- Prompt -
Using the records that appear below, write out exactly the lines from the one with "Share the Polymarket Money post" through the one with "You are a computer-use agent. The", keeping both end lines.

☆ ☆ ☆ ☆ ☆ ☆ ☆

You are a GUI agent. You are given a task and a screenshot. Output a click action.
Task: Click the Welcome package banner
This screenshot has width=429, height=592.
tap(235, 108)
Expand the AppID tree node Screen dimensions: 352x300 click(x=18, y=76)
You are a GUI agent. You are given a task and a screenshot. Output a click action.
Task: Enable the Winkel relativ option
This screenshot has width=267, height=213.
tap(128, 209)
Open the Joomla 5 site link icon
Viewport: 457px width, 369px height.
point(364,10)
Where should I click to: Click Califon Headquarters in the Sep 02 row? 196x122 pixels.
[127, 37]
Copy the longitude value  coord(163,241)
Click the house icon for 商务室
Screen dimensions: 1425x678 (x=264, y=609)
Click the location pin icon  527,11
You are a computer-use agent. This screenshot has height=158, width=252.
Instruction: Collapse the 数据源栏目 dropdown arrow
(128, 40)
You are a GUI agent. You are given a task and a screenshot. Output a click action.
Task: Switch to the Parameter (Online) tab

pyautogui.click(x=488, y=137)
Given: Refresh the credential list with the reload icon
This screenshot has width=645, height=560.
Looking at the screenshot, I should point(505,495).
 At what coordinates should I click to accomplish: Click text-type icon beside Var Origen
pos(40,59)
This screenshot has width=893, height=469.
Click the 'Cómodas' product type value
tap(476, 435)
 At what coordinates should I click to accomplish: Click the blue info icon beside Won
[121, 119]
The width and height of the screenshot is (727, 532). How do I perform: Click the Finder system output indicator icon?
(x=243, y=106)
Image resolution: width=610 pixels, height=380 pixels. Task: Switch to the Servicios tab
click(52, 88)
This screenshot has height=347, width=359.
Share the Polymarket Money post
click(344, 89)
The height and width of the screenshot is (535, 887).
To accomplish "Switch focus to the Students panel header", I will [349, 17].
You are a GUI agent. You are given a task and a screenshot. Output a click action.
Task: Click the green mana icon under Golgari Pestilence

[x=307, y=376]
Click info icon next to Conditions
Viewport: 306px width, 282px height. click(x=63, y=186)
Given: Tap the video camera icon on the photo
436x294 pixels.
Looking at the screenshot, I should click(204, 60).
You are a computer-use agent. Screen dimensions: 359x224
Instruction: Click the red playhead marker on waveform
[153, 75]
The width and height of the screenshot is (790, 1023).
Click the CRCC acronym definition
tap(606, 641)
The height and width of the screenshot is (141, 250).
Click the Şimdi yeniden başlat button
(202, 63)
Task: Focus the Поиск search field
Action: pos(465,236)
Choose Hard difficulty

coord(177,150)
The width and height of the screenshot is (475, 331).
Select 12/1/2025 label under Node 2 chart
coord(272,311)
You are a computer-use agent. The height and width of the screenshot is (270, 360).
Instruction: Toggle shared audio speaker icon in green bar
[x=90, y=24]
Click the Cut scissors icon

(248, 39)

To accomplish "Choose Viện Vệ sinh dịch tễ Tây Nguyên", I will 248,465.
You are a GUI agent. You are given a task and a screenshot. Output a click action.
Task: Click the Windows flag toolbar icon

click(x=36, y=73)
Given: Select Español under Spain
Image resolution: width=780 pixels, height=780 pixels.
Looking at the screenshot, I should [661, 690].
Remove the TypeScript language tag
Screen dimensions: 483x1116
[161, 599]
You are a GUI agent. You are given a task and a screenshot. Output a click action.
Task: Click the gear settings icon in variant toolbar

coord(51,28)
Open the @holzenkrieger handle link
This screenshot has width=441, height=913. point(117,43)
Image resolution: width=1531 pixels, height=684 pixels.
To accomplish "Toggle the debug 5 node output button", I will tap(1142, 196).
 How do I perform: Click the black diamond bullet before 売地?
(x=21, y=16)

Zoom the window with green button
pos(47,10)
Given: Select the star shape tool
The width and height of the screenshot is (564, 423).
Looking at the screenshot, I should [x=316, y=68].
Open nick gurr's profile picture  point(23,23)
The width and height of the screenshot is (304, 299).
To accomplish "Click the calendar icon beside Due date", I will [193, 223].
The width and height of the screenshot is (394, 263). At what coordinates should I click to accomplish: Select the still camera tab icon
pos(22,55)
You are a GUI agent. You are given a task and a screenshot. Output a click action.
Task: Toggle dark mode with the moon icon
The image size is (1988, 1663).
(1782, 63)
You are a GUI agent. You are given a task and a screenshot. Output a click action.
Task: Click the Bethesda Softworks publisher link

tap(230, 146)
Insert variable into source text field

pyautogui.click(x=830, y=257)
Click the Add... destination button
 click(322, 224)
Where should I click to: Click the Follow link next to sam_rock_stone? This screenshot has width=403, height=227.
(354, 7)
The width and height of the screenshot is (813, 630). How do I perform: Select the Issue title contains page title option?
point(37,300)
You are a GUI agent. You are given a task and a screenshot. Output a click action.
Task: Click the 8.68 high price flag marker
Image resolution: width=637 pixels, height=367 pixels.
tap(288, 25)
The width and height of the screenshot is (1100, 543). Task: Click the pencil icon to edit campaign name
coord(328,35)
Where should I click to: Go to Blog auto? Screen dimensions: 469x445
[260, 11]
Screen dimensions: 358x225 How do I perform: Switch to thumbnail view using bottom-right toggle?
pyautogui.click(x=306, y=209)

☆ ☆ ☆ ☆ ☆ ☆ ☆

- Task answer -
Share the Polymarket Money post
click(344, 89)
The height and width of the screenshot is (535, 887).
To accomplish "Switch focus to the Students panel header", I will [349, 17].
You are a GUI agent. You are given a task and a screenshot. Output a click action.
Task: Click the green mana icon under Golgari Pestilence

[x=307, y=376]
Click info icon next to Conditions
Viewport: 306px width, 282px height. click(x=63, y=186)
Given: Tap the video camera icon on the photo
436x294 pixels.
Looking at the screenshot, I should click(204, 60).
You are a computer-use agent. Screen dimensions: 359x224
Instruction: Click the red playhead marker on waveform
[153, 75]
The width and height of the screenshot is (790, 1023).
Click the CRCC acronym definition
tap(606, 641)
The height and width of the screenshot is (141, 250).
Click the Şimdi yeniden başlat button
(202, 63)
Task: Focus the Поиск search field
Action: pos(465,236)
Choose Hard difficulty

coord(177,150)
The width and height of the screenshot is (475, 331).
Select 12/1/2025 label under Node 2 chart
coord(272,311)
You are a computer-use agent. The height and width of the screenshot is (270, 360).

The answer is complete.